### Quoted text

I have always been proud of my determination and working towards always doing better, but the endless activity and stressing about doing more has made me sick. I’ve now spent over a year trying to get away from things that have been degrading my health, and I avoid things that get me too worked up while working on the art of nonchalance. I still have a long way to go, but have shifted my view of always doing better by pleasing others, always doing my best work for every assignment, always having a clean house (the list goes on) to focusing on being better.

######
### Information shown

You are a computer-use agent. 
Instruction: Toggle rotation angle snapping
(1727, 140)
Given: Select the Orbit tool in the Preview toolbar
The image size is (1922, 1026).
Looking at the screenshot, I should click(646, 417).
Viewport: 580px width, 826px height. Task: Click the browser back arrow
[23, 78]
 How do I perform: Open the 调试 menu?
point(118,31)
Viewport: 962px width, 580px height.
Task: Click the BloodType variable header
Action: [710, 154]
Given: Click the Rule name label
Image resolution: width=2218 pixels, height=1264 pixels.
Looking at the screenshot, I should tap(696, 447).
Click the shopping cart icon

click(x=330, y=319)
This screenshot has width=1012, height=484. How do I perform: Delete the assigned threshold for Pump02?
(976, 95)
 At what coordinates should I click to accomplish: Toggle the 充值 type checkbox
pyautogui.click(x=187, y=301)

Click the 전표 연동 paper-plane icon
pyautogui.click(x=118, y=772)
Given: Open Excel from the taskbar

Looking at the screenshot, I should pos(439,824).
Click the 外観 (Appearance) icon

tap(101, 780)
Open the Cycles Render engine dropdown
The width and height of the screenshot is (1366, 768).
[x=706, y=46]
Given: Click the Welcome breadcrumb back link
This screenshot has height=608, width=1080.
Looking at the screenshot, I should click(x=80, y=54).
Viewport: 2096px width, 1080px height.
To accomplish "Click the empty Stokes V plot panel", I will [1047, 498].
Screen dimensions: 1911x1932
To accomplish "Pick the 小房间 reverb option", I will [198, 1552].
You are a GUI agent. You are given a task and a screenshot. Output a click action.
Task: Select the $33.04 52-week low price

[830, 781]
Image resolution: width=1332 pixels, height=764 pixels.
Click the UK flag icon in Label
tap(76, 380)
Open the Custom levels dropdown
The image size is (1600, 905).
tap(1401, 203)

######

__Objectives__
1. Please reproduce the part of the reflection on health and nonchalance that starts with "I have always" and goes on through "on being better.".
2. Resume the reflection on health and nonchalance after its final sentence and keep writing in the same voice.

__Answers for this exercise__
1.
I have always been proud of my determination and working towards always doing better, but the endless activity and stressing about doing more has made me sick. I’ve now spent over a year trying to get away from things that have been degrading my health, and I avoid things that get me too worked up while working on the art of nonchalance. I still have a long way to go, but have shifted my view of always doing better by pleasing others, always doing my best work for every assignment, always having a clean house (the list goes on) to focusing on being better.

2.
In Tony Crabbe’s Busy: How to Thrive in a World of Too Much (which everyone should read!), he discusses how many people work on simple, little busywork rather than tackling the hard, creative, and rewarding projects. Working through emails makes us feel like we are accomplishing things, but it doesn’t provide us with enriching stimulation like bigger creative projects.[i] It is easy for us to work a little while on cleaning up the living room or doing some dishes, but we struggle to set aside time to sit down and work on our bigger projects despite the fact that we enjoy them more and afterwards we have something to show for it. Just like our unanswered emails, there will always be more housework to do, but with important projects and creative works they will be complete and ready for the world to see if only we put time into them rather than busywork. So instead of boasting about how busy you are or continuing to keep your head down and trudge through the things you need to do, take some uninterrupted time to meditate, create and be better.
​
 By Anna Brake

[i] Tony Crabbe, Busy: How to Thrive in a World of Too Much, (New York: Grand Central Publishing, 2015), 84.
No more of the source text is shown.